From: BALATON Zoltan
Subject: Re: Cannot Access Memory
Date: Wed, 6 Oct 2021 03:02:19 +0200 (CEST)

On Tue, 5 Oct 2021, Jesse Millwood wrote:
Thanks for the int suggestion. These tracing flags are really useful. I added 
the int one and got the following:

Raise exception at fff80000 => 0000000e (00)
invalid/unsupported opcode: 00 - 00 - 00 - 00 (00000000) 00000000
Raise exception at 00000000 => 00000060 (21)
Raise exception at 00000000 => 00000060 (21)
Raise exception at 00000000 => 00000060 (21)
Raise exception at 00000000 => 00000060 (21)

So it looks like the 0xe is the exception that happens at my pc, 0xfff80000. It looks like that 0xe corresponds to the exception vectors definitions enum in ppc/cpu.h? So that 0xe would be an instruction tlb miss? Then the others at 0x60 would be Hypervisor emulation assistance? That doesn't seem right.

Tho others after invalid instruction don't matter as that's just a result of trying to execute the non-existent handler for the exception you get first. Things have gone astray after that so that does not matter any more, the problem is before that. I'd expect that to result in program exception for illegal instruction at 0, not sure how you get 0x60 instead but it's already wrong that it can't get the first instruction so the rest does not really matter.
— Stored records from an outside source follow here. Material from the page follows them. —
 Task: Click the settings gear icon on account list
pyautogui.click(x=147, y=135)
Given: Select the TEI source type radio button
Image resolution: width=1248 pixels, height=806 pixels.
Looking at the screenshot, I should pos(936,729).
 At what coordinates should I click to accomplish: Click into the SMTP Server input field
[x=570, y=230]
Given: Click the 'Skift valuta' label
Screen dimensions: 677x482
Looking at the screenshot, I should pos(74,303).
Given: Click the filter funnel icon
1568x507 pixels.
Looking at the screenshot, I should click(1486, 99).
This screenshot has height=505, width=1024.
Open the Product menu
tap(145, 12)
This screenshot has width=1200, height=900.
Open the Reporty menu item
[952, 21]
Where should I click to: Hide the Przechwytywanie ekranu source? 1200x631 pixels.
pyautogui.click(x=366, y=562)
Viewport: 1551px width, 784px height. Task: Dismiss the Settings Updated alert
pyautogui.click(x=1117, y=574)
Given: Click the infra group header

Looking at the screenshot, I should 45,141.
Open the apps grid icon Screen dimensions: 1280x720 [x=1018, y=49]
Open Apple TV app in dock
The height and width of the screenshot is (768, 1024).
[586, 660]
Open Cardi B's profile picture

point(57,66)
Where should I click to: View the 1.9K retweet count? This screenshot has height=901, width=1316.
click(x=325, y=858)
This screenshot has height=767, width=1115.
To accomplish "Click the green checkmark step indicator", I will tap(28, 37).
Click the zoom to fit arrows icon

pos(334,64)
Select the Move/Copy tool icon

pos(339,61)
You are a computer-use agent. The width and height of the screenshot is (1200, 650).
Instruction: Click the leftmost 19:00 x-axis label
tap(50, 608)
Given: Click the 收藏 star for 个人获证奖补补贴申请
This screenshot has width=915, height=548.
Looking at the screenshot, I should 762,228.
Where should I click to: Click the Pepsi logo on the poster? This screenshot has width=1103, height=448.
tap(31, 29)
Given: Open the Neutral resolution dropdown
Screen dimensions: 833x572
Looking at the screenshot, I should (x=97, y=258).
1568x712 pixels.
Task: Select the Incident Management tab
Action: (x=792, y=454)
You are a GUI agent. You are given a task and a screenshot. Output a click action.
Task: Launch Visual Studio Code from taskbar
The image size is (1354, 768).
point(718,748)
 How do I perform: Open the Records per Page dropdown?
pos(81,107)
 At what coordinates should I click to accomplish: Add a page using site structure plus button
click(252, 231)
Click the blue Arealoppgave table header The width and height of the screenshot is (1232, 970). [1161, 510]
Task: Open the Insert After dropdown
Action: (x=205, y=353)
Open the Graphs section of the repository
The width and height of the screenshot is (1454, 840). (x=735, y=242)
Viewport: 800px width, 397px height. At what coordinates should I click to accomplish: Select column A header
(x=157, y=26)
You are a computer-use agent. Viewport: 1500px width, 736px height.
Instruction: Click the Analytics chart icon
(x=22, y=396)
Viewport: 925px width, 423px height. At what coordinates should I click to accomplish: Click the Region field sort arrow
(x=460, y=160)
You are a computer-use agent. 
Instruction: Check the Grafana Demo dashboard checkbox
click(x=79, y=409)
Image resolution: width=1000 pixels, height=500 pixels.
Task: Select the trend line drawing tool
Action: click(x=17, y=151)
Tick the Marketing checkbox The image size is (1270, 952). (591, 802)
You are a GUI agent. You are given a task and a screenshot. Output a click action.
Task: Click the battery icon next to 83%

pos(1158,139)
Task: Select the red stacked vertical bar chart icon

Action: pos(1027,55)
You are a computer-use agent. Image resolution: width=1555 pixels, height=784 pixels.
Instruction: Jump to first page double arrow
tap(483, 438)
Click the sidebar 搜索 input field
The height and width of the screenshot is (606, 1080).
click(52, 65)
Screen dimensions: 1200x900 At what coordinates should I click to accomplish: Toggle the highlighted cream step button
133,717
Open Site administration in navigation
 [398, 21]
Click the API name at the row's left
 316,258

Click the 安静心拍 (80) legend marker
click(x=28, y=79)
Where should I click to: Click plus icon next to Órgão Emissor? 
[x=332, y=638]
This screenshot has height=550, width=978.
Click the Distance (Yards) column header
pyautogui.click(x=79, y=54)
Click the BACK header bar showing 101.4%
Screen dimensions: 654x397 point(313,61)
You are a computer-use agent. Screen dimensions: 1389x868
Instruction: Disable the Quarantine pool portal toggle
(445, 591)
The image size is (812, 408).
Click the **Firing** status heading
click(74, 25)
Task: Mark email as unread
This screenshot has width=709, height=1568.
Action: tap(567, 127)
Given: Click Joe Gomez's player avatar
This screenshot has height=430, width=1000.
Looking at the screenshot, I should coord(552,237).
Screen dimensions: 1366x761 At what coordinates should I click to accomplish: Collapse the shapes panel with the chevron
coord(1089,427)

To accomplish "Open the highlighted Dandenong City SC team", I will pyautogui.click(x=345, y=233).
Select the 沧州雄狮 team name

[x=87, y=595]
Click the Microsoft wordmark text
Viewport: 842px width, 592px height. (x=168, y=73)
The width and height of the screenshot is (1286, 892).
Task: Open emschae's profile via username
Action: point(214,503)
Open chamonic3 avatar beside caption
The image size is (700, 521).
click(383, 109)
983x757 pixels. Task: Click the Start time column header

Good find with the mmubooke_create_initial_mapping() suggestion. That function 
seems to be doing the following:
- ps = 0x10
- size = 0x800 (the ps shifted for the tsize field)
- tlb mmu assist 1
 - Looks like it is setting the valid bit and setting the tlb entries to 16KB
- tlb mmu assist 2
- tlb mmu assist 7_3 (I'm not entirely sure why this is 7_3 but I can only 
guess this is the mas3 register?)
 - Seems to set the User read/write/execute bits and supervisor read, write, 
execute bits

It looks like TLBnCFG_N_ENTRY is set to 0xfff
So it looks like I would have 0xfff x 16000 entries? So then would only 65MB of 
memory be mapped then off the bat?

I don't know. Maybe try to print the dt_end in booke206_initial_map_tsize() which it says is the top address it's trying to map. If this is less than the end of your executable then that's the problem. Not sure how this should work. Also your image may expect a different machine than what's emulated by the e500 in QEMU so maybe it would work differently on real machine. It may help to know how it's working on real machine then you can compare that with what happens on QEMU. You may need to implement a model of that machine to get a firmware image working as the generic e500 machine may not be what it expects to run on.

Other than -d flags you can also look at trace-events file in the directory where the source for the part you're interested in is and can enable those with for example -rrace enable="ppc_excp*" to get more info. Or sometimes there are debug defines at the beginning of some files that one can enable.